31 Mai 2008 , Rédigé par Gildas Lefeuvre Publié dans #Points de vue


L'Autorité de régulation des communications électroniques et des postes (Arcep) a transmis un avis critique au gouvernement contre l’avant-projet de loi Création et Internet, estimant que le texte serait présenté trop tôt. Le gendarme des télécoms demande la prise en compte des contraintes techniques des fournisseurs d’accès Internet et recommande « au regard du principe de sécurité juridique », l’instauration d’un délai pour que les FAI disposent d’un délai suffisant de plusieurs mois avant que la loi soit appliquée pour mettre en place les solutions préconisées et pour qu’ils « adaptent leurs systèmes d'information existants et leurs outils informatiques ».

 

Le rapport du régulateur préconise que les FAI puissent assurer de manière permanente et continue l'exploitation des services de communications et garantir un accès ininterrompu aux services d'urgence. A défaut, ils s'exposeraient « à des sanctions administratives et pénales », rappelle l’Arcep.

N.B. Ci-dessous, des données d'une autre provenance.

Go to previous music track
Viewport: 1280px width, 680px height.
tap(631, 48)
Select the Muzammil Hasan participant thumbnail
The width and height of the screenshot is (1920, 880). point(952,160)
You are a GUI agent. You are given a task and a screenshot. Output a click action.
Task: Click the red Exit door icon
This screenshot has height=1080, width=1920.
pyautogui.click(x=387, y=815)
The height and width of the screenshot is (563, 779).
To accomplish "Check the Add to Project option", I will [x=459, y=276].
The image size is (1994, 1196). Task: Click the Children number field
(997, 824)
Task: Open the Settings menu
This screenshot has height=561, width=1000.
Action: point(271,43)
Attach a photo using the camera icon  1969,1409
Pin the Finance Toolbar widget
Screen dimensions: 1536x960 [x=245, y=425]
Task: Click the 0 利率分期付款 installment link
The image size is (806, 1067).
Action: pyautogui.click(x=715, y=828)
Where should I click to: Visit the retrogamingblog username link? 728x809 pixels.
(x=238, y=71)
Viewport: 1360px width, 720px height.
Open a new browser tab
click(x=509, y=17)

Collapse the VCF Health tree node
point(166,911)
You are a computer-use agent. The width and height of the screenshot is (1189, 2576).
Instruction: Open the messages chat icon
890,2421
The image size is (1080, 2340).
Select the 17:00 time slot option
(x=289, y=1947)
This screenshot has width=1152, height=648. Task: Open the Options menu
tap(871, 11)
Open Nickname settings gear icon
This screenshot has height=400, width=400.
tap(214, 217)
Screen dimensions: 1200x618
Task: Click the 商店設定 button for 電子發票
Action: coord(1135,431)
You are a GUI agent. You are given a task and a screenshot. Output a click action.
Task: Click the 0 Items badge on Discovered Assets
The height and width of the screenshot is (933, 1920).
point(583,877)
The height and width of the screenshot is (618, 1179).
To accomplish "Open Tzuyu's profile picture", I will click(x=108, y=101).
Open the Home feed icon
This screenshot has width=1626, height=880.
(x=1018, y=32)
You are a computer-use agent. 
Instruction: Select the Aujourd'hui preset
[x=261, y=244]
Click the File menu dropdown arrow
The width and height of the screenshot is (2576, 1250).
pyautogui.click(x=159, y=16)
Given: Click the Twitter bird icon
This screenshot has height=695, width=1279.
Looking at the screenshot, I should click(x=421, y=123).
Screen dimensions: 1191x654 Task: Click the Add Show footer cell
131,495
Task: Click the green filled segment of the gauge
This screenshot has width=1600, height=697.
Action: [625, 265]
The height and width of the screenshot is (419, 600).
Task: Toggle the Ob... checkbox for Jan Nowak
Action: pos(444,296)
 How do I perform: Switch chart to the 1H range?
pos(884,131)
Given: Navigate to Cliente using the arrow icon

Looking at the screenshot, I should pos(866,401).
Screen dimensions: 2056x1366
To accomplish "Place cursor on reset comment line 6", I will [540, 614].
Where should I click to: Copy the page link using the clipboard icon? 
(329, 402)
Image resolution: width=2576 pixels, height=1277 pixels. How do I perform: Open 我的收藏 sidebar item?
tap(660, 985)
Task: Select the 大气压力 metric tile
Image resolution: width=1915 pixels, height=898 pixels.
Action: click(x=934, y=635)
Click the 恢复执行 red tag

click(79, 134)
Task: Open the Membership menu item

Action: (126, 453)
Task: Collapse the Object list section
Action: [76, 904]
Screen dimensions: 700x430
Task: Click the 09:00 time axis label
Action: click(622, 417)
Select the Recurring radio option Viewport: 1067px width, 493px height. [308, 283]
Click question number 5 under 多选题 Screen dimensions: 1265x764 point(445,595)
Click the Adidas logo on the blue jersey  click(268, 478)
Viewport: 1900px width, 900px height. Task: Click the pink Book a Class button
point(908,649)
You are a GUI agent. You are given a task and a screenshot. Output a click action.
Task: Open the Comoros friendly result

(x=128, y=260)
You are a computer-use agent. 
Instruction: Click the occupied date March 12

La question des abonnements triple play est tout aussi délicate, le projet de loi stipulant que seul l’accès à Internet doit être interrompu (ce qui reste difficile, surtout en zone non dégroupée, plaident les FAI). Autre point critique selon l’autorité : la conservation des données que les opérateurs devront assurer pendant un an. Le texte  « ne prévoit pas de compensation financière », ce qui serait contraire à la jurisprudence du Conseil constitutionnel.

 

La Commission Informatique et Libertés, consultée sur tout projet de loi ou de décret relatif à la protection des personnes à l’égard des traitements automatisés, aurait rendu à son tour un avis négatif à Matignon, qui n’a pas été rendu public à ce jour. La critique principale porterait sur la  proportionnalité entre l’atteinte à la vie privée (collecte d’adresses IP, coupure de l’accès Internet) et le respect du droit de propriété (des ayants droit), la CNIL voyant un déséquilibre entre ces deux droits de portée constitutionnelle. Ce que la Quadrature du Net désigne comme la « guillotine numérique ».